Let’s look at what happened last year.  The exchequer returns in December 2001 recorded a surplus of €650m compared to a forecast of €3,222m and this was after one off receipts of €730m from the sale of the ICC and TSB banks plus €223m from the Voluntary Disclosure Scheme.  The spring 2002 Quarterly Bulletin of the Central Bank explains what went wrong: ‘The principal reason for the Exchequer surplus being lower than Budget was tax revenue being €2,535 million less than the 2001 Budget projection.  All major tax categories performed well below Budget target.’ (page 23)  One off measures have again been employed to attempt to achieve a surplus of 0.7% of GDP in the current year. This includes €610m transfer from the Central Bank, €625 m from the Social Insurance Fund and €500 from the Capital Reserves Account.  So even after stealing from the proceeds of the great Euro change-over rip-off and from workers savings a hole in the finances has appeared and the target will most certainly not be met.

It is clear that it was a revenue shortfall that created the problem last year.  While expenditure exceeded target by almost 3% revenue fell below target by 7.7% (Central Bank Spring Quarterly Bulletin, author’s calculations).  This year, by the end of August while tax revenue was supposed to rise by 8.6% it had only risen by 1.1% and while income tax was forecast to rise by 7.2% receipts were 11.2% below what they were at this time the previous year.  Corporation tax receipts were also down on the previous year.

Far from wild government spending lying behind the crisis of public finances it is the shortfall in tax revenue that has caused the fiscal crisis and this shortfall is primarily the result of tax cuts to multinationals and the rich.
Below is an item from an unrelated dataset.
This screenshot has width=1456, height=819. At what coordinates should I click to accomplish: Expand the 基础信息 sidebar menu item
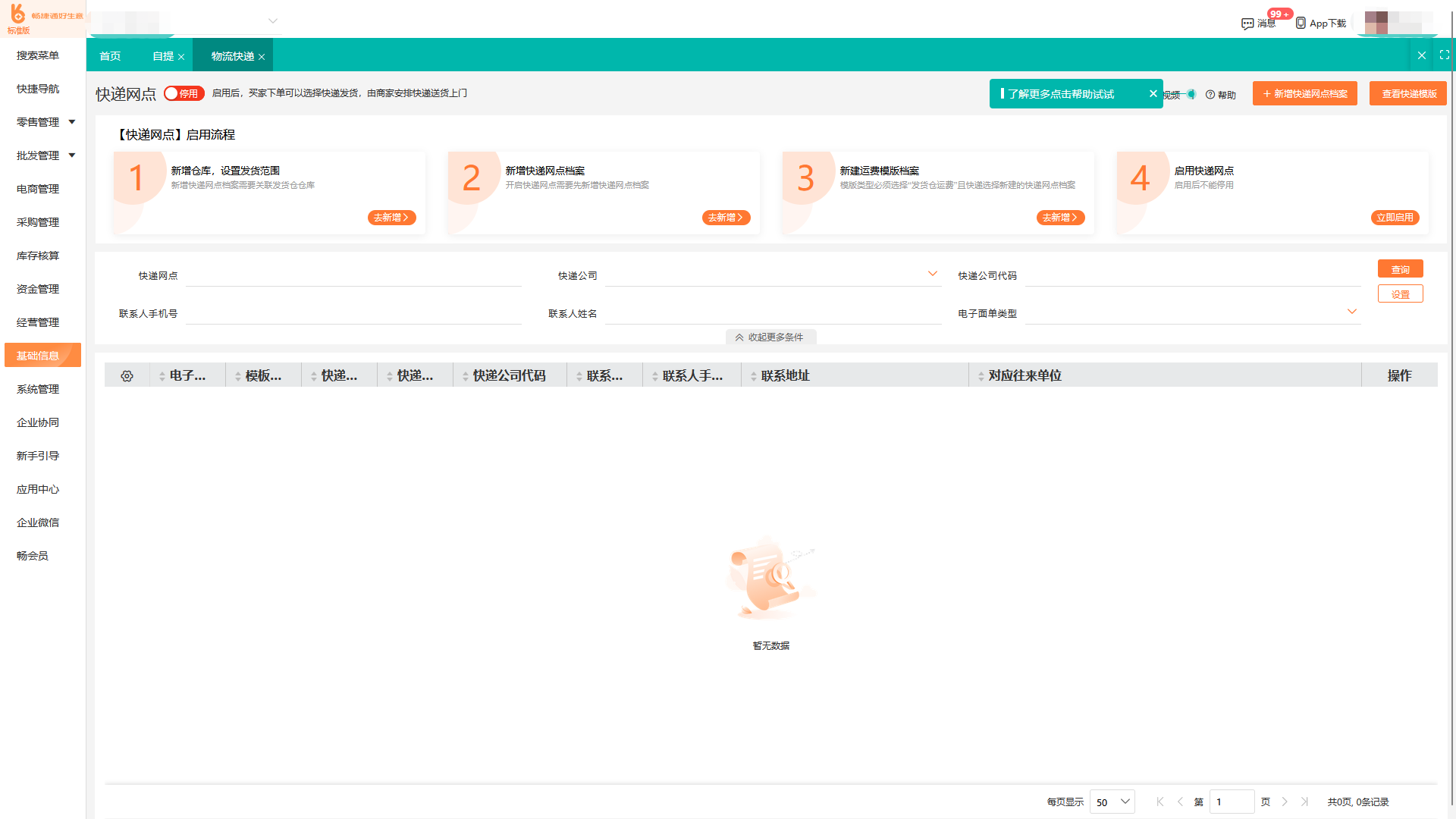[x=40, y=355]
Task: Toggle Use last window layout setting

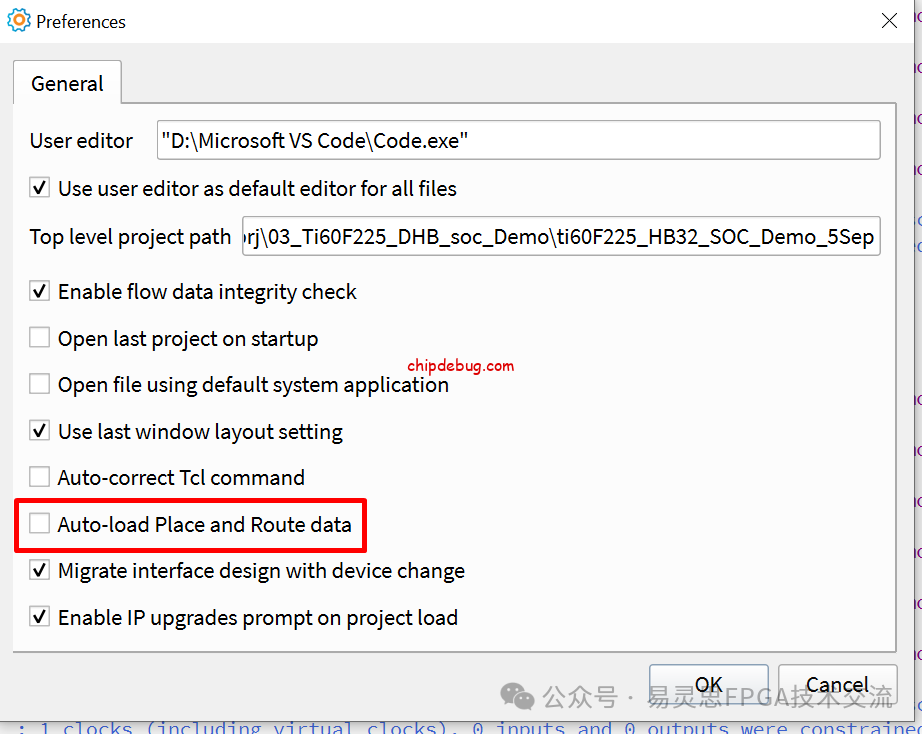Action: point(40,431)
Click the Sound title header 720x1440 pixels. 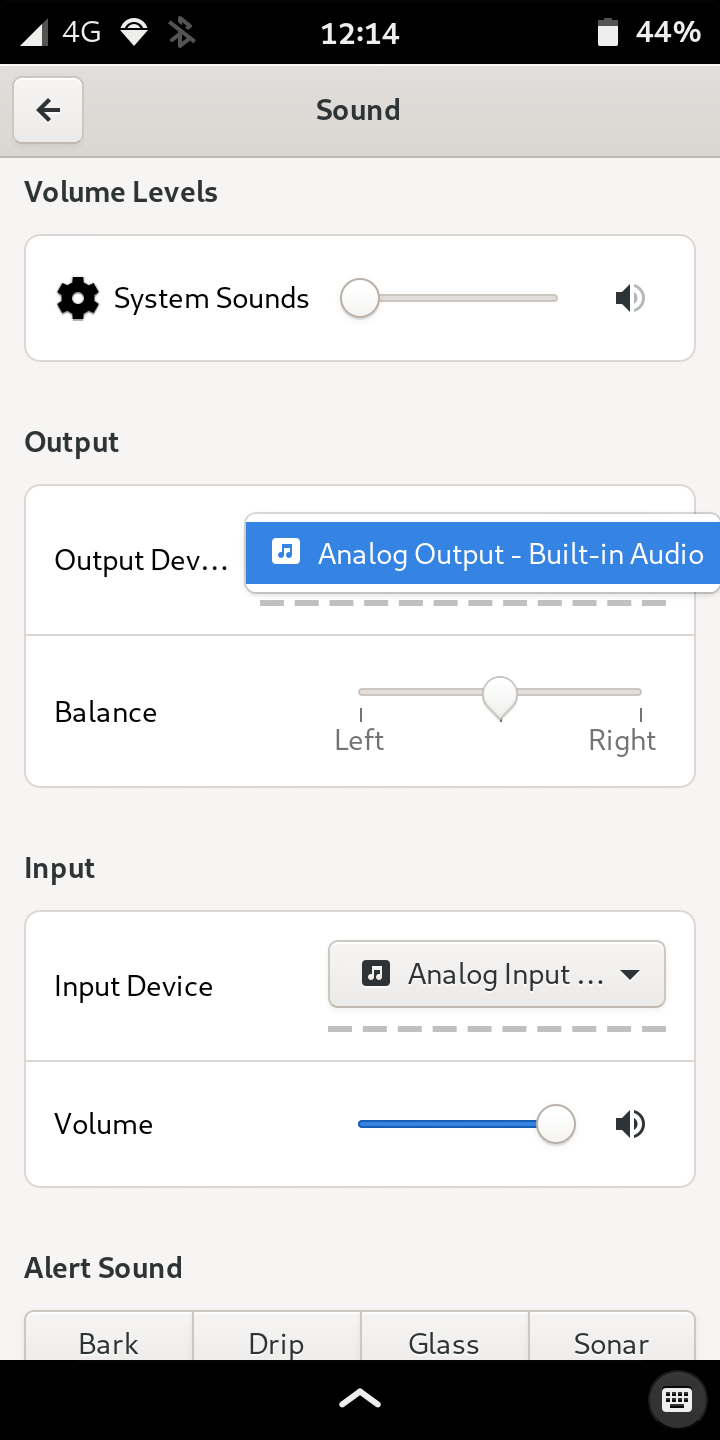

Government spending as a percentage of GDP was only 30.5% in 2000, the lowest of any country in the EU, whose average was 47.5%.  The government claim that spending per capita at €11,400 is close to the EU average and close to that shining example of public provision, the UK.  This, however, is a back-handed admission that the Irish people cannot hope to gain decent health and welfare provision from the existence of multinationals in their country since they are effectively off limits to increased taxation.  Whether the Irish state needs to be quite so generous to US multinationals is a moot point, and also beside the point.

Since 1990 government expenditure as a percentage of GDP has fallen from 41.1% to 32% in 2001 while government revenue fell from 38.3% to 33.7%.  Part of these figures result from actions more or less completely outside the governments control such as movements in the capitalist cycle of boom and recession but one analysis of that portion that is discretionary show that it is the decision to cut taxes, and not expenditure increases, that lie behind the problem.  Thus the structural component of government revenue fell by 4.6% of GDP in the period 1990 to 2001 while structural expenditure fell by 3.3%. (‘The Irish Public Finances since 1990’, David Cronin and John Scally, Spring 2002 Central Bank Quarterly Bulletin)  So the recent rise in public spending when looked at historically should not be a problem.  That it is a problem is due entirely to the fall in government revenue.